Creo firmemente, aunque a algunos les pueda parecer un disparate o una broma (los intelectuales dicen “boutade”, pero no soy intelectual, de modo que dejémoslo en disparate), en el poder curativo de la cultura. O al menos en su poder relajante. Muchos de los dolores y fatigas que uno pueda padecer en su devenir cotidiano es más conveniente distraerlos con la cultura que anestesiarlos con la medicina. Hay gente que dispone en su casa de un auténtico botiquín para casos en que nota alguna dolencia y opta por no ir al médico. Se llama automedicación y desde Sanidad suelen alertarnos, continuamente, sobre sus peligros. Salvo casos de dolor extremo (una muela picada que empieza a molestar, una reciente intervención quirúrgica, una fiebre infernal) rehúyo siempre la ingesta de pastillas, jarabes, grageas y demás farmacología. Prefiero distraer la cabeza. Por ejemplo, ya lo habrán adivinado, leyendo un libro. A mí me da resultado, salvo, insisto, en casos de dolor extremo. Para estas cosas, pueden llamarme raro, convendría recetar unas páginas de “La isla del tesoro”, unos párrafos de “Don Quijote”, un capítulo de “Tan fuerte, tan cerca”, un cuento de “Nueve cuentos”. Por el contrario, no conviene leerse un ladrillo, si uno padece de ciertas dolencias.

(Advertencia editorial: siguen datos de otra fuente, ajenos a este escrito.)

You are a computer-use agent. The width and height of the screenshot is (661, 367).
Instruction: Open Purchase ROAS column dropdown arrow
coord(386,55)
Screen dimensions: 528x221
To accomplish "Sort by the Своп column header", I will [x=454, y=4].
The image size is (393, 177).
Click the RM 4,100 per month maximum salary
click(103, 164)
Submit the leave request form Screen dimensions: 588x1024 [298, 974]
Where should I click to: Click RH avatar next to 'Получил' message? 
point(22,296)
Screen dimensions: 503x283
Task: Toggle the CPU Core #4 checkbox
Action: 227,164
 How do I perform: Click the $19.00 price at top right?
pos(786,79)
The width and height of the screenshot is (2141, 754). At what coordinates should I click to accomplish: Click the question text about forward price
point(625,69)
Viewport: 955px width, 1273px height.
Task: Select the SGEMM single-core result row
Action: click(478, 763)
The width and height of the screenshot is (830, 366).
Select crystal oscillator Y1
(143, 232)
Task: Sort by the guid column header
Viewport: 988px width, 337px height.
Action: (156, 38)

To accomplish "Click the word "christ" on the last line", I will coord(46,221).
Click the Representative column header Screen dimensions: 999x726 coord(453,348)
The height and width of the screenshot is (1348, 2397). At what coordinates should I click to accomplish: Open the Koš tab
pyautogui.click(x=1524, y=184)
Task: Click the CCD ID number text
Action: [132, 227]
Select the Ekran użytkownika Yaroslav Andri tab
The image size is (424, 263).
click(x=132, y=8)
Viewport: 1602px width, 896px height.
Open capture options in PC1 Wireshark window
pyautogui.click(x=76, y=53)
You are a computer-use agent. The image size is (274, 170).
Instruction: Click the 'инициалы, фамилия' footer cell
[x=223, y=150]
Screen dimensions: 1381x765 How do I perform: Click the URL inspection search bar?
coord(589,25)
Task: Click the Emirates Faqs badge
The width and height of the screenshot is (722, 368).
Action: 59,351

El ladrillo, o sea los libros escritos con argamasa, acentuarán los padecimientos.
También distrae uno mucho la cabeza viendo una buena película o una buena serie de televisión. A veces me he sentado, ante la pantalla, roto y descosido por culpa del sueño, la resaca, el cansancio y la preocupación. Si lo que veía era digno, o si a mí me gustaba (no oculto que disfruto, a menudo, revisando bodrios antiguos y subproductos de serie Z), la preocupación, el cansancio, la resaca y el sueño se mantenían apartados, al menos hasta el final del filme o del capítulo. Luego me levantaba como nuevo. Reparado, liviano y contento. Se conoce que los dolores y aflicciones del cuerpo y del alma están casi todos en nuestra cabeza, y que se pueden controlar y distraer. Cada vez que caía enfermo, en cama, y mi madre me recomendaba no leer para que no subiese la fiebre o aumentara el dolor de ojos, yo hacía lo contrario. Es la única manera de estar en este mundo sin estar, o sea, de estar con los pies en el suelo y la mente en otro universo, el de la fantasía, tal vez.
Si la cultura, o cuando menos aquella cultura que nos gusta y nos satisface y nos aplaca, tiene cierto poder curativo, también lo que nos disgusta y nos vacía y nos irrita tiene el poder contrario, o sea, el poder dañino o perjudicial. No sé si les habrá pasado, pero a mí me ocurre continuamente. Cuando entro a ver una película y no me entusiasma, transcurrida una media hora de proyección, o así, comienza a dolerme el estómago. Se me concentra todo en la andorga, que no es sino otra forma de decir vientre, pero en fino. Lo mismo me sucede con los libros que a mí me parecen malos o tediosos. Cuando llevo unas páginas y compruebo que aquello no tiene salvación, me embarga una mezcla de dolor estomacal y desasosiego. Pero no me salgo del cine ni apago el televisor ni cierro el libro ni lo tiro a un rincón. Opto por llegar hasta el final, guiándome por dos motivos: la posibilidad de que la sorpresa esté en las últimas páginas de la novela o en la última media hora del filme y la espera merezca la pena; la certeza de que el esfuerzo invertido por sus creadores bien vale una oportunidad. Tuve un profesor que decía lo contrario: nos recomendaba huir con urgencia de aquellas obras que no nos satisfacían, para no perder el tiempo.